# INPUT RECORDS
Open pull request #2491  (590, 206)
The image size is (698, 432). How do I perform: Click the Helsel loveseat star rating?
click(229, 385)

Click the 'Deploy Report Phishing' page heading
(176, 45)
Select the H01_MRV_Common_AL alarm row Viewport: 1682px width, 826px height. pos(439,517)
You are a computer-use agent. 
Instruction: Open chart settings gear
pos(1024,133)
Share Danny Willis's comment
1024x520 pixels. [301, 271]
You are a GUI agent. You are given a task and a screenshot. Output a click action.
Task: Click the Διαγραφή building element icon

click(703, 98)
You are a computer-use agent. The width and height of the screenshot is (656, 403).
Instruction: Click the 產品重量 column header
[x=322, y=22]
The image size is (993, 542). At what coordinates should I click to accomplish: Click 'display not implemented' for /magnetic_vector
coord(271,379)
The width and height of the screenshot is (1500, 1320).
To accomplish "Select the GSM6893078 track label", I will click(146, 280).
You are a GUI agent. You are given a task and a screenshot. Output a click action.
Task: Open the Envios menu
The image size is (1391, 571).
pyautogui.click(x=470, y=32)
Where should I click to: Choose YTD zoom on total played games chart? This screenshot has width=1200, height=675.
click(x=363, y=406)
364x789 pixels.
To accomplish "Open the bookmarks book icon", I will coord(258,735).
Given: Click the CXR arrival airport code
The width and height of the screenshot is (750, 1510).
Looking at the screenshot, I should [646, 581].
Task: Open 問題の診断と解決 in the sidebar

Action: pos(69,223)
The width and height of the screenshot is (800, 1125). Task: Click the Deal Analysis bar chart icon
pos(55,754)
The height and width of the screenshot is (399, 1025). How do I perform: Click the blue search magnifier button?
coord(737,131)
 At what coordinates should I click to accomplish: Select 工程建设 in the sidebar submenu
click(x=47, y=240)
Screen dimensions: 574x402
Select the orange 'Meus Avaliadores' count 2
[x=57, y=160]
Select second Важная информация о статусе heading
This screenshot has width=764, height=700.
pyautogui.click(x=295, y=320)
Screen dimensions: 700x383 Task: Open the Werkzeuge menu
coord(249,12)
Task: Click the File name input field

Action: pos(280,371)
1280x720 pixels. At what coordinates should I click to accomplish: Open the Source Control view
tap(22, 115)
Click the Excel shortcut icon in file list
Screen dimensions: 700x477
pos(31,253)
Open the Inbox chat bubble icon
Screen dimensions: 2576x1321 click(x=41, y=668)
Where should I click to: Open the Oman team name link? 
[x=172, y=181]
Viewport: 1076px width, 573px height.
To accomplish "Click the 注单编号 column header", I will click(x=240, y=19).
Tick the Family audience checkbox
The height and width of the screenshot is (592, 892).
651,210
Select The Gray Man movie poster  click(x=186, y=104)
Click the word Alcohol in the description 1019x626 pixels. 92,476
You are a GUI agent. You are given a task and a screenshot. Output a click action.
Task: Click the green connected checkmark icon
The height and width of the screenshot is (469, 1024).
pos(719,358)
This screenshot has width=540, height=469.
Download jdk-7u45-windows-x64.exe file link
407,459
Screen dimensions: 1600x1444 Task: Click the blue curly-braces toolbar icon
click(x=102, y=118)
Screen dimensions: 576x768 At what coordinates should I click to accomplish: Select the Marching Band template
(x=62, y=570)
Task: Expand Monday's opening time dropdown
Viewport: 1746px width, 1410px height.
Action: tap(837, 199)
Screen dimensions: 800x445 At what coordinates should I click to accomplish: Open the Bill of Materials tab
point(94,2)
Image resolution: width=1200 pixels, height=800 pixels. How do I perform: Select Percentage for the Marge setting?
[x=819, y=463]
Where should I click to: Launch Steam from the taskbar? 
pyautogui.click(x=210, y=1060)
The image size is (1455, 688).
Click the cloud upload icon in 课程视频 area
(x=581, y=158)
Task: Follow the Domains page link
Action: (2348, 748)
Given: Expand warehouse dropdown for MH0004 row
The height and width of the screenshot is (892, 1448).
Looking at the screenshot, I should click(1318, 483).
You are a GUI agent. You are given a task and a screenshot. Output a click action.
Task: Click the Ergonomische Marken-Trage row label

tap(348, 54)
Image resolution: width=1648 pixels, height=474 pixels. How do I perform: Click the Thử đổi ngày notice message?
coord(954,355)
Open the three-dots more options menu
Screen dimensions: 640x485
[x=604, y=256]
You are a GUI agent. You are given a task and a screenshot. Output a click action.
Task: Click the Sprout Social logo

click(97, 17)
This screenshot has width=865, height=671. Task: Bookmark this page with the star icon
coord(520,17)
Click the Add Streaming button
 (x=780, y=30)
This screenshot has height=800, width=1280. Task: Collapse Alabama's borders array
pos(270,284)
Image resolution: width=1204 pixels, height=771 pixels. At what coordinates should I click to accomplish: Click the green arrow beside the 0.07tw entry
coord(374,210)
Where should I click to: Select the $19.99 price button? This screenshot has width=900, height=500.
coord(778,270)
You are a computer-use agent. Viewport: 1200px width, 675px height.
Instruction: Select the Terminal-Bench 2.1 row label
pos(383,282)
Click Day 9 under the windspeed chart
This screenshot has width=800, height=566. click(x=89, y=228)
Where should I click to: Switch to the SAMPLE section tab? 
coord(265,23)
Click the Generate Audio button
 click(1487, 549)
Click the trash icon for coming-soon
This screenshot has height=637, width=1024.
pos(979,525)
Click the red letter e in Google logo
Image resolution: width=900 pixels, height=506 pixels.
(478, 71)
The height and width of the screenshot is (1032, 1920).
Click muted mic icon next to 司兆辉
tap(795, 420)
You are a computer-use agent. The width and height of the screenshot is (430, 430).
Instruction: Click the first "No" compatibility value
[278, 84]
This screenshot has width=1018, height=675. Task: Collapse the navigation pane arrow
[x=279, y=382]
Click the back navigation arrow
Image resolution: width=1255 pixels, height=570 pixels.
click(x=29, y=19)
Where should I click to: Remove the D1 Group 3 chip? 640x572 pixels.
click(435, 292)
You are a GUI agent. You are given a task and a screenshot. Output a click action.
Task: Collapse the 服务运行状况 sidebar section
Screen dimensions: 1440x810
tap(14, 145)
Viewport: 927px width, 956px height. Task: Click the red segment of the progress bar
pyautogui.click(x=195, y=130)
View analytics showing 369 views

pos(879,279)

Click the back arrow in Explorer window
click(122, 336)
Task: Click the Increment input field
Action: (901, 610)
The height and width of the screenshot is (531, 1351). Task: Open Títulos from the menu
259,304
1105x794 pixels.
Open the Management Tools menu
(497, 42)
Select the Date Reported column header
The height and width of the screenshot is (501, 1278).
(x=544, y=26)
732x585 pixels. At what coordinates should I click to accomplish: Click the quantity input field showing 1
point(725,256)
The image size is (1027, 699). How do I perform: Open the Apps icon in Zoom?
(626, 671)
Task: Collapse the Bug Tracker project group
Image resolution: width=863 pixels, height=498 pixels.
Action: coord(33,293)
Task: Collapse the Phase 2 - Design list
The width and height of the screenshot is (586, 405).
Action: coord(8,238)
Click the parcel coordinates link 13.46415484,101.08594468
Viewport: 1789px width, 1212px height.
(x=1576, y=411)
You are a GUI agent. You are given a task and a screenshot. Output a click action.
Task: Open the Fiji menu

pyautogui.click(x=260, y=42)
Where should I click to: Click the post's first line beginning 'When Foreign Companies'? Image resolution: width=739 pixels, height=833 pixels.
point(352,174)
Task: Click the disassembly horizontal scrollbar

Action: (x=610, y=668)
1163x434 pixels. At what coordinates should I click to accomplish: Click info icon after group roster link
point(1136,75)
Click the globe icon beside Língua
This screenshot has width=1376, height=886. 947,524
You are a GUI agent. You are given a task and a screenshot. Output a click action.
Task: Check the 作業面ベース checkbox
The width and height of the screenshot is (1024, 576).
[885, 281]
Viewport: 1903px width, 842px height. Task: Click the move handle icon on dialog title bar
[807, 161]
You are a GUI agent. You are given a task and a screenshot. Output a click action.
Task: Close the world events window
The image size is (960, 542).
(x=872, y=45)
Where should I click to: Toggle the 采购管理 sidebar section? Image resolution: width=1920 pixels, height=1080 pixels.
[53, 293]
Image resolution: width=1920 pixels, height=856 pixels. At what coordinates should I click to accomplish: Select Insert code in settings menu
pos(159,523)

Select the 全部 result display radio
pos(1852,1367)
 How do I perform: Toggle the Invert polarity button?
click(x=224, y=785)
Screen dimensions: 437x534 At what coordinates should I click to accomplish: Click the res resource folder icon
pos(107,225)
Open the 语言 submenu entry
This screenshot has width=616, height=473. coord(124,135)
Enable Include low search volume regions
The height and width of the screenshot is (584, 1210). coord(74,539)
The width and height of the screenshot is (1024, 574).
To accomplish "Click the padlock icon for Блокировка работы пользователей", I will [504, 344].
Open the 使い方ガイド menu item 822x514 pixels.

# DESCRIPTION OF THE TASK
Lines from the entries that contain the string "dropdown" are what must be copied.

# ANSWER FOR THE TASK
Task: Expand Monday's opening time dropdown
Given: Expand warehouse dropdown for MH0004 row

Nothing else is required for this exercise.